Implementation of high-performance GPU kernels in Nektar++

Implementation of high-performance GPU kernels in Nektar++

Due to the recent evolution of high performance computing hardware from single-core central processing units (CPUs) to multi-core CPUs and the emergence of general purpose graphics processing units (GPGPUs or short GPUs), these shared memory systems are now characterised by a high degree of parallelism. They also possess a variety of architecture-specific features that must be appropriately utilised in order to fully realise their capabilities.

In the context of high-order finite element methods, and specifically within the Nektar++ framework, the efficiency of core operators for compressible and incompressible Navier-Stokes solvers has already been optimised using SIMD vectorisation on CPUs (see, based on the work of Moxey et al., 2020).
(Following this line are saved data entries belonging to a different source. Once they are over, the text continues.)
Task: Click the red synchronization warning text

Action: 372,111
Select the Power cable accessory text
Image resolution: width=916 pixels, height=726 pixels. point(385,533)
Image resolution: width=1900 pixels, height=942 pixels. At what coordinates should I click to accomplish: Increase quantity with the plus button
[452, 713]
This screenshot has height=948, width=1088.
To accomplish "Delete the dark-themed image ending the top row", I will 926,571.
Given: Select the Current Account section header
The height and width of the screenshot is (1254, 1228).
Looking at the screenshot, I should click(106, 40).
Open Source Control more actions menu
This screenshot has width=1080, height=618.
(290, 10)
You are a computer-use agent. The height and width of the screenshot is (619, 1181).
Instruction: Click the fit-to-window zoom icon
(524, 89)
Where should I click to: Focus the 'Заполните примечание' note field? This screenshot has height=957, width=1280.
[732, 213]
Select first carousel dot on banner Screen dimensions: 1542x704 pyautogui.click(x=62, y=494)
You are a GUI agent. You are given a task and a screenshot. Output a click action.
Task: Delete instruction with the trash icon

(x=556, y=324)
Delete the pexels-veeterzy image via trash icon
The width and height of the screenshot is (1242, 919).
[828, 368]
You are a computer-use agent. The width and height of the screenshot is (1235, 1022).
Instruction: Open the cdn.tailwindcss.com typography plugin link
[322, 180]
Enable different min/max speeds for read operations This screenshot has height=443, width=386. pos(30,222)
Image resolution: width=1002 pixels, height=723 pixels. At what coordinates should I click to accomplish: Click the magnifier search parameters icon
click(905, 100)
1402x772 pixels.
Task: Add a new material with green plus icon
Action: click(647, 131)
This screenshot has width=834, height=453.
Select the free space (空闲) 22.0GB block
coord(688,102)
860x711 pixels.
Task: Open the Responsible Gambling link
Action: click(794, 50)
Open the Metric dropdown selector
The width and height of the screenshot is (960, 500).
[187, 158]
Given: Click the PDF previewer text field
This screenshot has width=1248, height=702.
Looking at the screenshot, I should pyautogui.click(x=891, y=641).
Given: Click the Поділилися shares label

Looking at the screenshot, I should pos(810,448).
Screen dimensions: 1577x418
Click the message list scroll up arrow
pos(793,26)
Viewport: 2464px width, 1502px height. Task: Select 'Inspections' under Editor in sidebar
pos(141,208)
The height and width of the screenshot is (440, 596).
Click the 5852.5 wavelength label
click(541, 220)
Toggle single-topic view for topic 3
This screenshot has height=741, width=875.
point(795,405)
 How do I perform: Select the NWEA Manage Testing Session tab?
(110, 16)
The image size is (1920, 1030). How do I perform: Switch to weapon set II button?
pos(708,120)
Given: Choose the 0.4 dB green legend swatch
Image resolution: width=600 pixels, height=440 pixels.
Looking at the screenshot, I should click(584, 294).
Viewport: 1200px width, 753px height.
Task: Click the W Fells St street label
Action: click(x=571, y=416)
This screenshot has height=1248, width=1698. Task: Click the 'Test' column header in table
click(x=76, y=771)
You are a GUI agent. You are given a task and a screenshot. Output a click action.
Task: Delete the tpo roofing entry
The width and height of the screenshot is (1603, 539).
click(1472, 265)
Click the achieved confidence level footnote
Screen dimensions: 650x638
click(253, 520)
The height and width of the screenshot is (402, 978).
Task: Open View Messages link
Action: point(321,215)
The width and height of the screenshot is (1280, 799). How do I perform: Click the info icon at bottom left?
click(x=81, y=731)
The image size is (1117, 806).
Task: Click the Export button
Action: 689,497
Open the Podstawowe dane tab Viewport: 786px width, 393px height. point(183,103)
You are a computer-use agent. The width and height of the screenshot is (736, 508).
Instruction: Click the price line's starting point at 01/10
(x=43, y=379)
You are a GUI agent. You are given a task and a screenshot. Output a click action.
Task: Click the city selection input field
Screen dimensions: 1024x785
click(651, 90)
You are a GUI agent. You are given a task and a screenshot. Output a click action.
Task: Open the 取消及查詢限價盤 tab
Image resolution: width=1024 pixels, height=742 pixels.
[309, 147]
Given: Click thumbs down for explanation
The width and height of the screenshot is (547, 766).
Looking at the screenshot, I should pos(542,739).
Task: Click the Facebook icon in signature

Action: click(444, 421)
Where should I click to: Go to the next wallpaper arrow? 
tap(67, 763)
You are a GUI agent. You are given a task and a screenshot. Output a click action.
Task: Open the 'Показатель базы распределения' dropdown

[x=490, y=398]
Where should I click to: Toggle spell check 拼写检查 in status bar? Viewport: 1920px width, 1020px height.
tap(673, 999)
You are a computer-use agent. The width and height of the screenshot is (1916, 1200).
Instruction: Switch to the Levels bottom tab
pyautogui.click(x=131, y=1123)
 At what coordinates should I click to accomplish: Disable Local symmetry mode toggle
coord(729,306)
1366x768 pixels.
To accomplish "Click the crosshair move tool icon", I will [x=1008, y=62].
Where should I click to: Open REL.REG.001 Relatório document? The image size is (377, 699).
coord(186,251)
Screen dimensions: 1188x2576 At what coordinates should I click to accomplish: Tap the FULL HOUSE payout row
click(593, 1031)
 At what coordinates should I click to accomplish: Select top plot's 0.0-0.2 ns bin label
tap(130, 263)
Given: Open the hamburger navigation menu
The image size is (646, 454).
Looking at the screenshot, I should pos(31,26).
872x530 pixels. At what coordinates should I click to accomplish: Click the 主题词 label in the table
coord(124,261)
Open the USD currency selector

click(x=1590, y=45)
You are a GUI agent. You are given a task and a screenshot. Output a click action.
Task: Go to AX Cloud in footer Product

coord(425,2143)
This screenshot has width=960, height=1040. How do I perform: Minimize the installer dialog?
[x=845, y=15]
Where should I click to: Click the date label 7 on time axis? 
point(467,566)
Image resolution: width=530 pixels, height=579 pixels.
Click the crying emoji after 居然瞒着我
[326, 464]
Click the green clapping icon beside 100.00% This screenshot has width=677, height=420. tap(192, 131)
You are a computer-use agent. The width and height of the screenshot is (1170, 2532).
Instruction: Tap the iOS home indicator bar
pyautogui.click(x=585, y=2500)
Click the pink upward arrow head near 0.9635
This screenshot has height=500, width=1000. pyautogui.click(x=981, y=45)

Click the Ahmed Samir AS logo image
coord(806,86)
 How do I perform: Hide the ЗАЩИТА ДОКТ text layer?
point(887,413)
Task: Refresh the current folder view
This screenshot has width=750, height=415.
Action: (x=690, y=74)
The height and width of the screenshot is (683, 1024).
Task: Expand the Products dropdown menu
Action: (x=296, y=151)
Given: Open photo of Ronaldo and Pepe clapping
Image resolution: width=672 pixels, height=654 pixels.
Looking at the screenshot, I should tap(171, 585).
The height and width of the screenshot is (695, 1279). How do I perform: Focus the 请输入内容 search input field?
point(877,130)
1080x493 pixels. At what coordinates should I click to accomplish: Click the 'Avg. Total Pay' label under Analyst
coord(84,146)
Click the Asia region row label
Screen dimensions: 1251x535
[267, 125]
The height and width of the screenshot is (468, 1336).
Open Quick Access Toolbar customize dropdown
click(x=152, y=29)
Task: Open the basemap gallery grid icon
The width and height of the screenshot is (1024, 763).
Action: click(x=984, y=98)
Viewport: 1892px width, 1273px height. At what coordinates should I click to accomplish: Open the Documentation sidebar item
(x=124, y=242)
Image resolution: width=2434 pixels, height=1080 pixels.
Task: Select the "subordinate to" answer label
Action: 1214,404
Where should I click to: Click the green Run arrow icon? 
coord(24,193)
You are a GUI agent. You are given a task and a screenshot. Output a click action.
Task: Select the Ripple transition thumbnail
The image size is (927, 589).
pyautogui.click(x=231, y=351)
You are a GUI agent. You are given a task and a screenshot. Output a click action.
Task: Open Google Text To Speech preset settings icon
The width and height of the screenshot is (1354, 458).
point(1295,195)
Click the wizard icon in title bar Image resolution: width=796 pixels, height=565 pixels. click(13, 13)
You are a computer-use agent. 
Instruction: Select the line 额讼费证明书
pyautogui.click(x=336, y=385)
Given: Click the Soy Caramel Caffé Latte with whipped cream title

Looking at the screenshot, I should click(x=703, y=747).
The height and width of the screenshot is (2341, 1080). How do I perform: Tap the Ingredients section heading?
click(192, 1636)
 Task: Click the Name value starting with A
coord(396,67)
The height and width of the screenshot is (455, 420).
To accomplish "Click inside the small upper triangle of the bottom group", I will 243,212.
Now we optimise the same core operators, but targetting GPUs, using the native CUDA programming model. We investigate two types of efficient CUDA kernels for a range of polynomial orders and thus varying arithmetic intensities; a first type which maps each elemental operation to a CUDA-thread for a completely vectorised kernel, and a second that maps each element to a CUDA-block for nested parallelism. For both options we show the importance of the right layout of data structures, which necessitates the development of interleaved elemental data for vectorised kernels, and additionally analyse the effect of utilising GPU-specific memory spaces. As the considered kernels are foremost memory bandwidths bound, we develop kernels for curved elements that trade memory bandwidths against additional arithmetic operations, and demonstrate improved throughput for low polynomial orders.

Figure Caption: Throughput of the Helmholtz operator for curved triangular elements over a range of polynomial orders, measured on a Nvidia Titan V GPU. Depending on the polynomial order, and thus the arithmetic intensity of the kernel, different types of kernels show the highest performance.